GenSC: Generative Semantic Communication Systems Using BART-Like Model
Min-Kuan C. Chang, Chun-Tse Hsu, Guu-Chang Yang · IEEE Communications Letters · 2024
The current mindset of semantic communications focuses on how to have the sentence received exactly. However, as long as the received sentence and the original sentence are perceived the same or similarly, it can be reviewed as a successful semantic-level transmission. Hence, we design a new architecture for the semantic communication system based on BART-like model (Lewis et al., 2019), called GenSC. The proposed GenSC further takes the token-level correlation between consecutive tokens into account during the semantic encoding and this bidirectional correlation helps correct or fill in a “semantically similar token” at the semantic decoder when a token is missing or corrupted during transmission.
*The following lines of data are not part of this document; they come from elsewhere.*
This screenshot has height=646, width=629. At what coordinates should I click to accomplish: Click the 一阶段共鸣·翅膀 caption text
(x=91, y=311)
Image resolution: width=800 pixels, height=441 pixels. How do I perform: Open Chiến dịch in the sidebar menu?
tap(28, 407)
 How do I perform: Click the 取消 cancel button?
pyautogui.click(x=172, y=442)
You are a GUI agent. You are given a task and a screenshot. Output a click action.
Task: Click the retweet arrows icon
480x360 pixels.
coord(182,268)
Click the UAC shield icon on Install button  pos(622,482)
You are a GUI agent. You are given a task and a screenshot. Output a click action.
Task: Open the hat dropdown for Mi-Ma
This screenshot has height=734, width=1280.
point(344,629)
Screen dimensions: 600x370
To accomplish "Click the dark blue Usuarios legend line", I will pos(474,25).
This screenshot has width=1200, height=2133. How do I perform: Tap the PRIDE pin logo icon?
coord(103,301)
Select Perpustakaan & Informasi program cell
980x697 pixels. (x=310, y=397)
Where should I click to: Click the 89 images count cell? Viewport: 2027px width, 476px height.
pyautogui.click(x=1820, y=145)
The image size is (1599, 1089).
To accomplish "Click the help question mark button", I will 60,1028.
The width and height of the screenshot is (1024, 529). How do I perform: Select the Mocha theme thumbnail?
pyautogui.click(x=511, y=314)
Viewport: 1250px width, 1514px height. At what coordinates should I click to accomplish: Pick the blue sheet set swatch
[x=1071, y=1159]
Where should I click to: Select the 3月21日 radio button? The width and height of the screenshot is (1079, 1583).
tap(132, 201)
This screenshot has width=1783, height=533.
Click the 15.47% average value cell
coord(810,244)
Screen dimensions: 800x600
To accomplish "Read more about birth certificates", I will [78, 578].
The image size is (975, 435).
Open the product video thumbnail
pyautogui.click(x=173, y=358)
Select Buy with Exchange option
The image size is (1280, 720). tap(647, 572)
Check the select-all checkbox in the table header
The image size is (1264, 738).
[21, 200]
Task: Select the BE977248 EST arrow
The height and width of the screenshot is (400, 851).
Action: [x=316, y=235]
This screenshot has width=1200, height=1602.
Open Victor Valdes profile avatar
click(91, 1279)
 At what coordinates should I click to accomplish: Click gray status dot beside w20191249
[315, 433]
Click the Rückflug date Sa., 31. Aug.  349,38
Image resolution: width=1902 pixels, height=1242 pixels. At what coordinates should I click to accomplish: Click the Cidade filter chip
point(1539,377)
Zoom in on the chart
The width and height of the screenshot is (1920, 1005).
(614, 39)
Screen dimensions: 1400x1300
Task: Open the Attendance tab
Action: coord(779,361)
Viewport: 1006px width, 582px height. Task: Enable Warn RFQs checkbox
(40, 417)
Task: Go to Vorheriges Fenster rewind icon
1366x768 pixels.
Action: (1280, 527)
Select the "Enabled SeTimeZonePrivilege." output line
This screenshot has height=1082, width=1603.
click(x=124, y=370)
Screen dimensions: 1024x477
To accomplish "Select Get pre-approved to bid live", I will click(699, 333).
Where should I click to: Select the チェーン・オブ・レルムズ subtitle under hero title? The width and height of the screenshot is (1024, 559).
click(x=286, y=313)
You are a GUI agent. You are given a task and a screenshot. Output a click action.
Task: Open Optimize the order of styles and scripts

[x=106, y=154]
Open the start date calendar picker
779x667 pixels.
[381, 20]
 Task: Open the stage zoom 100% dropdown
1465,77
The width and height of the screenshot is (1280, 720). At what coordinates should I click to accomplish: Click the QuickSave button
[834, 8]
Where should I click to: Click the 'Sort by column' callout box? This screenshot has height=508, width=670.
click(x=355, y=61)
The simulation shows that compared to conventional approaches such as Xie et al. (2021) and Liu et al. (2022), GenSC can improve the bilingual evaluation understudy (BLEU) and semantic similarity (SS) scores at low SNR regions a lot and enjoy higher BLEU and SS scores at high SNR regions. When SNR is 0dB, GenSC outperforms (Xie et al., 2021) and (Liu et al., 2022) by around 30% (resp. 84%) and 18% (resp. 55%) in terms of BLEU (resp. SS), respectively.